PERMINTAAN 1 | Ringkaslah paragraf dalam teks kutipan yang diawali kata "Padahal, jika melihat wilayah KBB" menjadi satu kalimat. Fakta utamanya harus tetap ada.

TEKS KUTIPAN |

——————

Kabupaten Bandung Barat Penyumbang Terbanyak Pekerja Migran Indonesia Ilegal
BERITA JABAR NEWS (BJN) – Kolom OPINI, Jumat (22/11/2024) – Artikel berjudul “Kabupaten Bandung Barat Penyumbang Terbanyak Pekerja Migran Indonesia Ilegal” ini ditulis oleh Lilis Suryani yang berprofesi sebagai Guru dan Pegiat Literasi.
Sebagai bagian dari warga yang tinggal di Kabupaten Bandung Barat (KBB), penulis merasa prihatin saat membaca salah satu laman berita online yang menginformasikan bahwa KBB menjadi salah satu daerah di Jawa Barat yang menjadi penyumbang paling banyak pekerja migran Indonesia (PMI) dengan status keberangkatan ilegal. Disebutkan bahwa yang menjadi penyebabnya adalah karena rendahnya edukasi serta desakan ekonomi sehingga warga mudah tergiur bekerja ke luar negeri lewat jalur belakang.
“Memang menurut Badan Perlindungan Pekerja Migran Indonesia (BP2MI), Bandung Barat jadi penyumbang keempat terbesar PMI ilegal di Jabar. Ini diketahui setelah banyaknya laporan penelantaran, kekerasan, hingga hilang kontak warga KBB kita di luar negeri,” kata Kepala Bidang Pelatihan, Produktivitas, Penempatan, Tenaga Kerja, dan Transmigrasi (P3TKT) Disnaker KBB, Dewi Andani, seperti dilansir dari laman Ayobandung.com (18/11/24).
Fakta bahwa warga Kabupaten bandung barat banyak yang menjadi PMI memang tidak dapat terelakkan, terutama sebagian besar yang menjadi PMI dari kalangan perempuan. Sampai ada salah satu tempat di Desa Padalarang, KBB disebut sebagai parapatan arab saking banyaknya kaum perempuan di daerah itu yang berangkat ke Timur Tengah untuk bekerja menjadi TKW.
Padahal, jika melihat wilayah KBB akan kita dapati bahwa wilayah ini kaya sumber daya alam dengan berbagai potensinya, seperti pertanian, peternakan, perkebunan, dan pertambangan hingga industri. Namun ternyata, sebagian warganya masih banyak yang memilih untuk menjadi PMI.

——————

BAHAN LATIHAN |

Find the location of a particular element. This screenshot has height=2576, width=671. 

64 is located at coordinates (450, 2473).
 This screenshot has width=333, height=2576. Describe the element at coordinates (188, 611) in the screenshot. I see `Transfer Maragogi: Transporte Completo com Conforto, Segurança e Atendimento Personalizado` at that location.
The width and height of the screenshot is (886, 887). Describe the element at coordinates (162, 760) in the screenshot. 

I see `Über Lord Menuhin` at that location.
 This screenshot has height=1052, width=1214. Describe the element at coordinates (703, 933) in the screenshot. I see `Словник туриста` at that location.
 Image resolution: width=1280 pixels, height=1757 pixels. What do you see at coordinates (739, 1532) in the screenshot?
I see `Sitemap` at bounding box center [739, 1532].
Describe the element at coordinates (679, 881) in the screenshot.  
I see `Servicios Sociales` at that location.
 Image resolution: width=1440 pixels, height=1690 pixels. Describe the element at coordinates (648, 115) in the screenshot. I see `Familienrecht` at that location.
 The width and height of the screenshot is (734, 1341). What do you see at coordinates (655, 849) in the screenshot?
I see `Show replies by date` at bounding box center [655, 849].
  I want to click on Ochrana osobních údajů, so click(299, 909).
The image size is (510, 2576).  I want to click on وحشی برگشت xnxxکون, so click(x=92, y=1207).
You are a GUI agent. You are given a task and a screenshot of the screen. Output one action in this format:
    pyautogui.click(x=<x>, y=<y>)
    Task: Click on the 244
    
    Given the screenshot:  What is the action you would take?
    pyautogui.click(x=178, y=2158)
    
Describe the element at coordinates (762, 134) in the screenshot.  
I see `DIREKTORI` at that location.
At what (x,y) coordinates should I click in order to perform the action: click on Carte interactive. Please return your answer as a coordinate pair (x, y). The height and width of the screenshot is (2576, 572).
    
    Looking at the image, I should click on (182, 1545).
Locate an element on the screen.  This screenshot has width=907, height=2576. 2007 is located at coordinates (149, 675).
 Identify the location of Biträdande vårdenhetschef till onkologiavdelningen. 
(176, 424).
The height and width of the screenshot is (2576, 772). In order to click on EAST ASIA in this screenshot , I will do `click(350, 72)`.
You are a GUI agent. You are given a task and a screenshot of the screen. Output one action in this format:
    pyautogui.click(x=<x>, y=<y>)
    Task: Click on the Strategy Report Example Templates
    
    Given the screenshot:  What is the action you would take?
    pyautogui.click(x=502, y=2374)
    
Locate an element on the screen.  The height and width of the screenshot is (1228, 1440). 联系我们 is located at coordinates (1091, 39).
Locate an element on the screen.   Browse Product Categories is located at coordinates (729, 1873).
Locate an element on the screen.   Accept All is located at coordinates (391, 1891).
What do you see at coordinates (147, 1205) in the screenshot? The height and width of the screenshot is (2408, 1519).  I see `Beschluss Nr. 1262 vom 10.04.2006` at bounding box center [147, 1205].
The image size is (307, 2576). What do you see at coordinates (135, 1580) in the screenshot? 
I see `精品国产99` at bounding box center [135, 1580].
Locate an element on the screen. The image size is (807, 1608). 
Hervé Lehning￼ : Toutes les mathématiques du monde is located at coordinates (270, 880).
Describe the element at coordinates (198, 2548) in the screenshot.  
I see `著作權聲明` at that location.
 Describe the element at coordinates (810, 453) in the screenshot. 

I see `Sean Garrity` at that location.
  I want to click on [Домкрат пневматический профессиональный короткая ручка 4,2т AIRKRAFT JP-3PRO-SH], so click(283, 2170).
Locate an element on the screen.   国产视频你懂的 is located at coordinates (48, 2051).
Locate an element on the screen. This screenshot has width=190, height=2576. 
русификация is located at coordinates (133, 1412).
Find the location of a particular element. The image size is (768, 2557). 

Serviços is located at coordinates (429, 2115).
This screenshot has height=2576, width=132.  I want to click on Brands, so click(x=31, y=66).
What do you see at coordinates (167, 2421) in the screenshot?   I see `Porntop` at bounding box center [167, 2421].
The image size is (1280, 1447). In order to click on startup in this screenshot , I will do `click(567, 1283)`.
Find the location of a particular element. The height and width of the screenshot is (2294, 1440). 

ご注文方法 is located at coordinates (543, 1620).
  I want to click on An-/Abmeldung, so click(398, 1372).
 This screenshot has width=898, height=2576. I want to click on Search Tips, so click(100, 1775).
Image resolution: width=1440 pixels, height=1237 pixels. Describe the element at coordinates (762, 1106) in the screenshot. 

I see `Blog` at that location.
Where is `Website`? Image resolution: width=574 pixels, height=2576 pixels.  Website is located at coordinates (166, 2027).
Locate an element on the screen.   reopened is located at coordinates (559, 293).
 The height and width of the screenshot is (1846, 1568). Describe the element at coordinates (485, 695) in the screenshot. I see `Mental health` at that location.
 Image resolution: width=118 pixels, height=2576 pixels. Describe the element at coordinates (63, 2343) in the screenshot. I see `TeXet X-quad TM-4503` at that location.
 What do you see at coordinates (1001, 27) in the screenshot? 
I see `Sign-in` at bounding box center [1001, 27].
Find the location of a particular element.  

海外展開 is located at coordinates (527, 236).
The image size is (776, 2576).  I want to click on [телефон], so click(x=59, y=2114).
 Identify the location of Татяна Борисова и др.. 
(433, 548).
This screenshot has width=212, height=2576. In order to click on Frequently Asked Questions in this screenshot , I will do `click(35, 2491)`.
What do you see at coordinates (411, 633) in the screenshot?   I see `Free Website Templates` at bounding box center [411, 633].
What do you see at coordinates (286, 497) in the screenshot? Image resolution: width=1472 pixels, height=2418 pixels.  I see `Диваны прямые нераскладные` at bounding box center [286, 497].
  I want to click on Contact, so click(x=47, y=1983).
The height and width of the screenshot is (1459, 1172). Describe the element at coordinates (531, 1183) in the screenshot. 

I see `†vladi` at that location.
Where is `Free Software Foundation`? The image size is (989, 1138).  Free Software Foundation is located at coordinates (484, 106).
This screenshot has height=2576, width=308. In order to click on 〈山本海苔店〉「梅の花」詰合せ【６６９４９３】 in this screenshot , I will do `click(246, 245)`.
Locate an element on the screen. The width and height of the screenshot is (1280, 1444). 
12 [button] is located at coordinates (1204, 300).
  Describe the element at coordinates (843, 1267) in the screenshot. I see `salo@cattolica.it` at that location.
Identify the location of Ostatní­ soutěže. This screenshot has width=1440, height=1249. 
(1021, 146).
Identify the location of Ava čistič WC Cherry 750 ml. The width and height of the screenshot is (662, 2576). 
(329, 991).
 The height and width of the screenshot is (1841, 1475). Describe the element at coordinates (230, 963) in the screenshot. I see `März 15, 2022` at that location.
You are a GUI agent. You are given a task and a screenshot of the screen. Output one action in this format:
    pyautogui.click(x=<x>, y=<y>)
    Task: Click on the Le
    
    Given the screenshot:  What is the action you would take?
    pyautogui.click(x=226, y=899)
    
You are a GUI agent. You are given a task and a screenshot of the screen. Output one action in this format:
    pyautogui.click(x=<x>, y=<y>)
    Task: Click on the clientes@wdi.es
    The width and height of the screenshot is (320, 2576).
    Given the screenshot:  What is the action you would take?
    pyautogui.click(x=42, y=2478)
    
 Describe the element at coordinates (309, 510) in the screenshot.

——————

PERMINTAAN 2 | Salin kata demi kata baris-baris dalam daftar, mulai dari baris yang memuat "Describe the element at coordinates (762, 134)" dan berakhir pada baris yang memuat "Looking at the". Kedua baris itu ikut disalin.

JAWABAN TERTULIS 1 | Wilayah KBB kaya sumber daya alam dengan potensi di bidang pertanian, peternakan, perkebunan, pertambangan, hingga industri, tetapi masih banyak warganya yang memilih menjadi PMI.

JAWABAN TERTULIS 2 |
Describe the element at coordinates (762, 134) in the screenshot.  
I see `DIREKTORI` at that location.
At what (x,y) coordinates should I click in order to perform the action: click on Carte interactive. Please return your answer as a coordinate pair (x, y). The height and width of the screenshot is (2576, 572).
    
    Looking at the image, I should click on (182, 1545).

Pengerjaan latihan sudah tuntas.